Exercise prompt
Lines from the beginning of the entries up to and including the one with "is (739, 1472)." must be duplicated word for word; leave out all others.

Dataset entries
"""

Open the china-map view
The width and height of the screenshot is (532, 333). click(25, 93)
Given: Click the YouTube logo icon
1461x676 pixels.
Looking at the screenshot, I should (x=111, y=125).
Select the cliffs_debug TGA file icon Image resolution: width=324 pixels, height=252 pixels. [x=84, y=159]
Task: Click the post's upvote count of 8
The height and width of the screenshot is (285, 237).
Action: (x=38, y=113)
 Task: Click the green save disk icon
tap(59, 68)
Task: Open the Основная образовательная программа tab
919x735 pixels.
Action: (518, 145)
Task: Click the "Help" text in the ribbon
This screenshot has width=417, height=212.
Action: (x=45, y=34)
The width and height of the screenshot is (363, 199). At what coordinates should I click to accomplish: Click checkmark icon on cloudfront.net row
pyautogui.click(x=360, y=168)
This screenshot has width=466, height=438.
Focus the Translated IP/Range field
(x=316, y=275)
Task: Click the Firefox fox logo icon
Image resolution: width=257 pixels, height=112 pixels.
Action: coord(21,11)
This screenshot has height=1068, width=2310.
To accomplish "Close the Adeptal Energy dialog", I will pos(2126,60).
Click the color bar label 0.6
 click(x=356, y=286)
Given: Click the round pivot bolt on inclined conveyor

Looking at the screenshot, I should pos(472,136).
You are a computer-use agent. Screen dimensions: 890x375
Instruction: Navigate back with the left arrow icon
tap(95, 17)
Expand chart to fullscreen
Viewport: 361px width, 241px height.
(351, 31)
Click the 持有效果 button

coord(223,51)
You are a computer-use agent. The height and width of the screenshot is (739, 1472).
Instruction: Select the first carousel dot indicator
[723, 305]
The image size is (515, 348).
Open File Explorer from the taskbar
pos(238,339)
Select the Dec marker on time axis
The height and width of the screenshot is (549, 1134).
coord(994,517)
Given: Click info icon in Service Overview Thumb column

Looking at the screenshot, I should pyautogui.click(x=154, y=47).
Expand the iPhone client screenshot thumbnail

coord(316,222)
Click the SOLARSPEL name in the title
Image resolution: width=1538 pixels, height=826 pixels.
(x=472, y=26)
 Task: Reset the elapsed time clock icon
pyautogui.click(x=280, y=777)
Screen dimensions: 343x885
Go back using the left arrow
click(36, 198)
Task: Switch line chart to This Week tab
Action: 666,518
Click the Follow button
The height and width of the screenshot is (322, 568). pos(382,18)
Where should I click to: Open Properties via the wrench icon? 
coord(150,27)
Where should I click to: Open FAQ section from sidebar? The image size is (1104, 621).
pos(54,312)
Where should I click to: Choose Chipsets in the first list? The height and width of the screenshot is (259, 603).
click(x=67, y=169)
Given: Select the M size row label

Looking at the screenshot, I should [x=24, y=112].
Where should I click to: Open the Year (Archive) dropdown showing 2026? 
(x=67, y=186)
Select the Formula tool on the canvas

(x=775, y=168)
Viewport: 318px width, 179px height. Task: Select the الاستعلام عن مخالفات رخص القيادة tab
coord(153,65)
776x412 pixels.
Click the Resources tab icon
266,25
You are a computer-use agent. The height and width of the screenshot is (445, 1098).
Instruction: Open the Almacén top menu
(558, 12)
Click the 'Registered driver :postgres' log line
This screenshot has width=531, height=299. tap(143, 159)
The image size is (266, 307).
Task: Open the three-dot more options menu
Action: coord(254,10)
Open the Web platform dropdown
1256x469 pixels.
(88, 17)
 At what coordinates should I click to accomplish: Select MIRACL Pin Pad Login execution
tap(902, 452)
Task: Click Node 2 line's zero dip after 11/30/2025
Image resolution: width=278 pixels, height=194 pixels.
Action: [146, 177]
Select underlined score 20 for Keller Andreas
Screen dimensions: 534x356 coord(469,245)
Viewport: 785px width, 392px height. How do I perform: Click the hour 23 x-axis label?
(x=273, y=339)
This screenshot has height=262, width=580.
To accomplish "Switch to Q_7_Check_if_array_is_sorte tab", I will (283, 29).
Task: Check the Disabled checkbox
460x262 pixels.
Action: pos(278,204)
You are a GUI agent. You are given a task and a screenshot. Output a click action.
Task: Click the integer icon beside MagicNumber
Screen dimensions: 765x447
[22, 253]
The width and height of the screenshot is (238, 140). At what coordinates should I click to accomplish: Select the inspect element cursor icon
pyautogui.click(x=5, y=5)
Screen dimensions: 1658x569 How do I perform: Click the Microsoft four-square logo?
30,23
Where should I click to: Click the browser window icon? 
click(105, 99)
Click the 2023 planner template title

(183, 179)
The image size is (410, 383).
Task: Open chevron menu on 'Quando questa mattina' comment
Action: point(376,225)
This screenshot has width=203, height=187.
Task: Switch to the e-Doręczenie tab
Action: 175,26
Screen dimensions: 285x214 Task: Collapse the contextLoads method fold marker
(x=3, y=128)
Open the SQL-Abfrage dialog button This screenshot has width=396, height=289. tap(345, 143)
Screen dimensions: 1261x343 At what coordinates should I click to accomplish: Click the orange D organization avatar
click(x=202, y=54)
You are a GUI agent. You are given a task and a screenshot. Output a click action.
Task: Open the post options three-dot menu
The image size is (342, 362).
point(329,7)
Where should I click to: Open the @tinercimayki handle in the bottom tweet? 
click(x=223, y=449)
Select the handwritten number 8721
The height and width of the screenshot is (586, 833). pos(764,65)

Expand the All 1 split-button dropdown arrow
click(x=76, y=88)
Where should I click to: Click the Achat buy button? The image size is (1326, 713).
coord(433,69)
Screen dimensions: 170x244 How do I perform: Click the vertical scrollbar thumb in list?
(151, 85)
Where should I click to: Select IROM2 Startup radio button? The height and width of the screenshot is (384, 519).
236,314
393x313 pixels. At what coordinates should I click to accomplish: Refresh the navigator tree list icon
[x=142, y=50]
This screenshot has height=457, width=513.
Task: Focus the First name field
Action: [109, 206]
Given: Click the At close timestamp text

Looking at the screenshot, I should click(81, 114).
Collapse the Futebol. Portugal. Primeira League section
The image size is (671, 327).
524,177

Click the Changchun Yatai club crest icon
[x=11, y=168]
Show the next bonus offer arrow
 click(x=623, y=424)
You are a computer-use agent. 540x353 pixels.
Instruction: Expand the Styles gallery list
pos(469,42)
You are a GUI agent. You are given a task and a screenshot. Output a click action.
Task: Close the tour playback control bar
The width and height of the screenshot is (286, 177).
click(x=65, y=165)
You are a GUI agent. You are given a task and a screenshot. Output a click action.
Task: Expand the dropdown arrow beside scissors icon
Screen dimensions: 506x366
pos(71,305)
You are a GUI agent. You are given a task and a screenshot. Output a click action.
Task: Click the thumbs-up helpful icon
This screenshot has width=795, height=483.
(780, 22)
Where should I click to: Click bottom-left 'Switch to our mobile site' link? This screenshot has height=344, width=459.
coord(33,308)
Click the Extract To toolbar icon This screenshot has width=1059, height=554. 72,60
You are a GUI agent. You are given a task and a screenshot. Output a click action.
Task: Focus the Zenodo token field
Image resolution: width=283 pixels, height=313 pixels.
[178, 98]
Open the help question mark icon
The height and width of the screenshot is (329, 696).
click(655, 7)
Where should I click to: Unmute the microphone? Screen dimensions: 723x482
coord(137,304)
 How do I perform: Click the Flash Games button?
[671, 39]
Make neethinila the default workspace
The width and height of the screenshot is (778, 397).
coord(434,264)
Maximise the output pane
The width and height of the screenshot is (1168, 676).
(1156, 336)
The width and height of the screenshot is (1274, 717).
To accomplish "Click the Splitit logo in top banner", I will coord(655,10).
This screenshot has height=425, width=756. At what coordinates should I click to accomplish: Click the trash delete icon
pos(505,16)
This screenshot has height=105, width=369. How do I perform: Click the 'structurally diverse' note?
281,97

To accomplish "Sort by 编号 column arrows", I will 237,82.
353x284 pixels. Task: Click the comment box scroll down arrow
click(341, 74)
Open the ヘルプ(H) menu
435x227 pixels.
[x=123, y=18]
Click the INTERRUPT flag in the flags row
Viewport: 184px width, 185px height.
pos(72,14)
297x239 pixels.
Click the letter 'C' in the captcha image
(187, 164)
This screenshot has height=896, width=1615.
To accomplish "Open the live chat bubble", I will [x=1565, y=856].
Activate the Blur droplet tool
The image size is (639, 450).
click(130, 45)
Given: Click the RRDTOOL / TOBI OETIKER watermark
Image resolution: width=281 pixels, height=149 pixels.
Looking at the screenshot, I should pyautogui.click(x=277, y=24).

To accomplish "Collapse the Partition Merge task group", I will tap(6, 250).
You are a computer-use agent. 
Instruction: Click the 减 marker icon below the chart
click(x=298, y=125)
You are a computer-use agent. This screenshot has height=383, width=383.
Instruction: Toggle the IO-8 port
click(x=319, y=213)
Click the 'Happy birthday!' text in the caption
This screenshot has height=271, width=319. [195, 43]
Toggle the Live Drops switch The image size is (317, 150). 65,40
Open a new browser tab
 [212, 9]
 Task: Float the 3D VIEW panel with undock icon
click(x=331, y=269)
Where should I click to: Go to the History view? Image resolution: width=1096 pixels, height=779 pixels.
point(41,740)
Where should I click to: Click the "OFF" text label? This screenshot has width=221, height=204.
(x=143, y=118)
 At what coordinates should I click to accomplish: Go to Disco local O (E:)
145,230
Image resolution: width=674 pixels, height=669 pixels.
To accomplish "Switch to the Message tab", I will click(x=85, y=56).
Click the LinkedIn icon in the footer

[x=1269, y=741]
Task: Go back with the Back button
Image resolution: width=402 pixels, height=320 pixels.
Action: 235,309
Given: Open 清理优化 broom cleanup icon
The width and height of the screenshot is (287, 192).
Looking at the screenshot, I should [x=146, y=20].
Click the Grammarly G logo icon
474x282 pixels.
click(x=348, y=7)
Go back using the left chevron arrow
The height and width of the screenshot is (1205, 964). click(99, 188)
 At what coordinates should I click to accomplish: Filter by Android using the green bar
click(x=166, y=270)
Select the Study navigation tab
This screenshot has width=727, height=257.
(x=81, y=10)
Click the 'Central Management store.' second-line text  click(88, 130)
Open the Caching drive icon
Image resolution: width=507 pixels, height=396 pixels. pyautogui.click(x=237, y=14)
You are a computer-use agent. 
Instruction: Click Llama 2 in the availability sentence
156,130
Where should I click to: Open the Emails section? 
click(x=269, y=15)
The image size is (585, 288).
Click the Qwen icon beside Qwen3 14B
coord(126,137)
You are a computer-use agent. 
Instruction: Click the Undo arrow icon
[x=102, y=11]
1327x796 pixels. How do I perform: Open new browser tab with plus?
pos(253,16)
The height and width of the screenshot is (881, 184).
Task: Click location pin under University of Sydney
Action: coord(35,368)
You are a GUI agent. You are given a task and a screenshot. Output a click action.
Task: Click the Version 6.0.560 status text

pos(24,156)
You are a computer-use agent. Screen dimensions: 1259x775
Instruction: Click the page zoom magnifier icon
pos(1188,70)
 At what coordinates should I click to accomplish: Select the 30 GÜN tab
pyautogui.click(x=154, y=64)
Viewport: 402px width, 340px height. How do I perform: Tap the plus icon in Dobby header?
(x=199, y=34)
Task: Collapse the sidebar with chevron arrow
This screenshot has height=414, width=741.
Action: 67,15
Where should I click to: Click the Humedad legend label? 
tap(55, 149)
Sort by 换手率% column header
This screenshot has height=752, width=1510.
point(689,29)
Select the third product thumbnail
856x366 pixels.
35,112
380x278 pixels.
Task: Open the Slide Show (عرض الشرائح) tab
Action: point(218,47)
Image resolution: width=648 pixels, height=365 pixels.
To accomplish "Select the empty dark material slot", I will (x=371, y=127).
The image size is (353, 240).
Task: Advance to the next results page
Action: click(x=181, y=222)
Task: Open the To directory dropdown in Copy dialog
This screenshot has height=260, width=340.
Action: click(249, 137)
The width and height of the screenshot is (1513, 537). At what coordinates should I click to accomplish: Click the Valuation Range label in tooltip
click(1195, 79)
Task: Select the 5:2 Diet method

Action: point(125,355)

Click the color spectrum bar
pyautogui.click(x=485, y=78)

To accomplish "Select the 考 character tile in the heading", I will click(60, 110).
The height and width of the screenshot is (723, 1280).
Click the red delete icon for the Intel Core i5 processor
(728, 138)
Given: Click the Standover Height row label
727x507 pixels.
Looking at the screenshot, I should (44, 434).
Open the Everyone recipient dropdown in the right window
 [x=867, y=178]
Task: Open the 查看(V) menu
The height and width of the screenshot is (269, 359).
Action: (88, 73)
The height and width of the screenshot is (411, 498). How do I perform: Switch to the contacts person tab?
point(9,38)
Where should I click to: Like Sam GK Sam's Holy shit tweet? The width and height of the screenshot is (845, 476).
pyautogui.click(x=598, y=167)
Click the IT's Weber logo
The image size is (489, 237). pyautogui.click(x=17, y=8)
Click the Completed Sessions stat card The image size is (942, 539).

"""

Reply
Open the china-map view
The width and height of the screenshot is (532, 333). click(25, 93)
Given: Click the YouTube logo icon
1461x676 pixels.
Looking at the screenshot, I should (x=111, y=125).
Select the cliffs_debug TGA file icon Image resolution: width=324 pixels, height=252 pixels. [x=84, y=159]
Task: Click the post's upvote count of 8
The height and width of the screenshot is (285, 237).
Action: (x=38, y=113)
 Task: Click the green save disk icon
tap(59, 68)
Task: Open the Основная образовательная программа tab
919x735 pixels.
Action: (518, 145)
Task: Click the "Help" text in the ribbon
This screenshot has width=417, height=212.
Action: (x=45, y=34)
The width and height of the screenshot is (363, 199). At what coordinates should I click to accomplish: Click checkmark icon on cloudfront.net row
pyautogui.click(x=360, y=168)
This screenshot has width=466, height=438.
Focus the Translated IP/Range field
(x=316, y=275)
Task: Click the Firefox fox logo icon
Image resolution: width=257 pixels, height=112 pixels.
Action: coord(21,11)
This screenshot has height=1068, width=2310.
To accomplish "Close the Adeptal Energy dialog", I will pos(2126,60).
Click the color bar label 0.6
 click(x=356, y=286)
Given: Click the round pivot bolt on inclined conveyor

Looking at the screenshot, I should pos(472,136).
You are a computer-use agent. Screen dimensions: 890x375
Instruction: Navigate back with the left arrow icon
tap(95, 17)
Expand chart to fullscreen
Viewport: 361px width, 241px height.
(351, 31)
Click the 持有效果 button

coord(223,51)
You are a computer-use agent. The height and width of the screenshot is (739, 1472).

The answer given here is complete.